Today will be critical for stock markets with the release of the latest monthly report on unemployment.
Wall Street is already expecting a weak report, with just 85,000 jobs created. Anything less risks triggering another wave of selling as investors run for cover.
The renewed anxiety over the economy is putting more pressure on President Barack Obama, whose poll ratings have dropped to a new low of 40pc this week. However, the White House and the Federal Reserve have little ammunition left to help shore up confidence.

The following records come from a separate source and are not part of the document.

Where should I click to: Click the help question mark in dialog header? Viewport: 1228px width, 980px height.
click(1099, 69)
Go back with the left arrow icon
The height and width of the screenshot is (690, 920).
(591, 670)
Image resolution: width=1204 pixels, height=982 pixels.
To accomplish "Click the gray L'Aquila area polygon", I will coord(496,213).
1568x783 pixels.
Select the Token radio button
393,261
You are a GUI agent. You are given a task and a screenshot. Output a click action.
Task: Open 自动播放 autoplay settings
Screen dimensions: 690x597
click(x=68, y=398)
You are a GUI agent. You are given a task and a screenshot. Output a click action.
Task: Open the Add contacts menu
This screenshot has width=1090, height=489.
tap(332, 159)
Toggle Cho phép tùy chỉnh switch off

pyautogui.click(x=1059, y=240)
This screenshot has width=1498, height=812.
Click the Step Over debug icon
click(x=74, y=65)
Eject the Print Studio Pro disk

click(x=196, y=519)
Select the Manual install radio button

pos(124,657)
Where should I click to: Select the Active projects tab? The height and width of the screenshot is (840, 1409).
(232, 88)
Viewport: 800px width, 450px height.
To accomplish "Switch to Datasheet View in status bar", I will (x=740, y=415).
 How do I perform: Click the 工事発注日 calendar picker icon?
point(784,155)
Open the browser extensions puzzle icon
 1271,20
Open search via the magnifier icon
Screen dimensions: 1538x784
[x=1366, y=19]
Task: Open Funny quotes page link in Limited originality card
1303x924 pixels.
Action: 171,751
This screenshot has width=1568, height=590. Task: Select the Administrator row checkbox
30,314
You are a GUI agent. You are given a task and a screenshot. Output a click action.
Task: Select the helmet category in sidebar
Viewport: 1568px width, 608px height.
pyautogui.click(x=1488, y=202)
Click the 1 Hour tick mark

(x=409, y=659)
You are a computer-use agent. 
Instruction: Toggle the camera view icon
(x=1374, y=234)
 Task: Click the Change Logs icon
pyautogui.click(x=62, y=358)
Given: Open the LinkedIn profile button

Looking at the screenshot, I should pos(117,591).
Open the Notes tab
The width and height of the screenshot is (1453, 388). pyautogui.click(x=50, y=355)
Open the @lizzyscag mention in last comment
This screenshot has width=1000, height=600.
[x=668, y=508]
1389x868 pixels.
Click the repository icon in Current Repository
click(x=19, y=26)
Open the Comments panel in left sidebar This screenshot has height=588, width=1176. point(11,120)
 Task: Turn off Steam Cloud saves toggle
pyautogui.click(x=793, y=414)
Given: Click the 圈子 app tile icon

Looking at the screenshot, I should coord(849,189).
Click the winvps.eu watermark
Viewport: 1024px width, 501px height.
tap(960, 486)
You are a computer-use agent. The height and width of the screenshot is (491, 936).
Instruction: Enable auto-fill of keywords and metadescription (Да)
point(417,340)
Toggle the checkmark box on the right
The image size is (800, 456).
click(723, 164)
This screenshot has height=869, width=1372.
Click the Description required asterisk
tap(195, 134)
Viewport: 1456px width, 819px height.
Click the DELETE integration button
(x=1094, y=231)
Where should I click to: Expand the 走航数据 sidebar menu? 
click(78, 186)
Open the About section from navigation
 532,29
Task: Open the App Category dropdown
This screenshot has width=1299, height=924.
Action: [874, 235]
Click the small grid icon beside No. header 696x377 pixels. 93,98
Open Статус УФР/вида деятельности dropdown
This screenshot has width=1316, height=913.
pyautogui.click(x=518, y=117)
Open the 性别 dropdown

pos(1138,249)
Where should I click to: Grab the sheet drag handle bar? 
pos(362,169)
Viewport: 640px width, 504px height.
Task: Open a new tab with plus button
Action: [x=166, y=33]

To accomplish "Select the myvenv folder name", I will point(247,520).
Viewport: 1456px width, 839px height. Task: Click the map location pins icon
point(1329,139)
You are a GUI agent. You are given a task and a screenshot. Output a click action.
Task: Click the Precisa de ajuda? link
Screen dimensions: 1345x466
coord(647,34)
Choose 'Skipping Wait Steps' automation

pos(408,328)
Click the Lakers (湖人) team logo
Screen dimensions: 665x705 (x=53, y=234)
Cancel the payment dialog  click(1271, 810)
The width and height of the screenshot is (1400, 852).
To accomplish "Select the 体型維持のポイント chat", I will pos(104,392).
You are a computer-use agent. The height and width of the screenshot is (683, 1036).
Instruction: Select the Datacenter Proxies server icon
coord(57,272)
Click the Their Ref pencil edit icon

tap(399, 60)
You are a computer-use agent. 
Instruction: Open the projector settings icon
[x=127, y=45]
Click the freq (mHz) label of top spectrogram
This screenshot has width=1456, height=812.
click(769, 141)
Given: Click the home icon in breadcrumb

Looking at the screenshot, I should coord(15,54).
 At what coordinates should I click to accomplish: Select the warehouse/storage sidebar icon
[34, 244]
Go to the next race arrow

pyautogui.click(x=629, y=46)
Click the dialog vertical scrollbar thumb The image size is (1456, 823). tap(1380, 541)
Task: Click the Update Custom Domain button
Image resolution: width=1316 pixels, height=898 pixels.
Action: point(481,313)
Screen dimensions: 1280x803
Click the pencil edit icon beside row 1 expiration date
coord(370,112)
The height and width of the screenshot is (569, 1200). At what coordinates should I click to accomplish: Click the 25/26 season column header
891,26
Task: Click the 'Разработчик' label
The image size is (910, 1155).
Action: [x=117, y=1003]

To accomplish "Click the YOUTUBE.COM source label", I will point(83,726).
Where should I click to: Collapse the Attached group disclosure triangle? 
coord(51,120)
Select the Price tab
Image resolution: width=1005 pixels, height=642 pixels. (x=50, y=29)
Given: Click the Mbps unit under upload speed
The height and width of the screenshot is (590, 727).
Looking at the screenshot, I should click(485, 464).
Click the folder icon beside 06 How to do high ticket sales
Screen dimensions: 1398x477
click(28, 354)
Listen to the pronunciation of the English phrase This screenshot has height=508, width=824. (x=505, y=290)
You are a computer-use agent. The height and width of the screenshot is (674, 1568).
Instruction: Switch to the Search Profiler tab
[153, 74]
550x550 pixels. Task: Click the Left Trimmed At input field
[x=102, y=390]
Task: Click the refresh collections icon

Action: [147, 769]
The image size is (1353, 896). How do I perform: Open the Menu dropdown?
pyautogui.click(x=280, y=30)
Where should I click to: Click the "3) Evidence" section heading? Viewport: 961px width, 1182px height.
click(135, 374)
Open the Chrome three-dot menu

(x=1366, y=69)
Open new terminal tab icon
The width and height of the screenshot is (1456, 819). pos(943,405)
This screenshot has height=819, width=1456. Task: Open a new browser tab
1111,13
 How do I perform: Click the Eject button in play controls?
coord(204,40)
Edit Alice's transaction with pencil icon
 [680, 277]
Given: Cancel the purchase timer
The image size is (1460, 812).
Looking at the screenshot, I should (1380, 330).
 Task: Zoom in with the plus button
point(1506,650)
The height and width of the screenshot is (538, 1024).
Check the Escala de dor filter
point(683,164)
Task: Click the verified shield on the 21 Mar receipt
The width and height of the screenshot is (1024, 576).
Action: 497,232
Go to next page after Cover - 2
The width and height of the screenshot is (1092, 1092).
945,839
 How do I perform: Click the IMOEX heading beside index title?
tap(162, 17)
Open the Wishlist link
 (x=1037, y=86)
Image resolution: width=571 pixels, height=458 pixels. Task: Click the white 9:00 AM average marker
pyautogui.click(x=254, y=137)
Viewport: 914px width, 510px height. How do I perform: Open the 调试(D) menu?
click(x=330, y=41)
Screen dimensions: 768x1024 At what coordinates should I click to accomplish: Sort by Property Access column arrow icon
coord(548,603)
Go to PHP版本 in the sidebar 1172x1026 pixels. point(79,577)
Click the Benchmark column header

In a sign of concern about declining returns from US stocks, investment houses have started to deposit large amounts of cash in banks, which are seen as safer options than stocks.
Gold prices dropped from record highs as investors sold their holdings to pay for losses suffered on the stock markets.
“When there’s this much bloodshed out there, nothing is impervious to this type of selling, not even gold,” said Matt Zeman, of Kingsview Financial.
British families’ living standards have fallen by almost five per cent over the past five years, said Douglas McWilliams, the chief executive of the Centre for Economics and Business Research. The centre forecast that, over a 25-year period, this figure will reach 25pc, meaning that over a single generation families’ quality of life will fall significantly.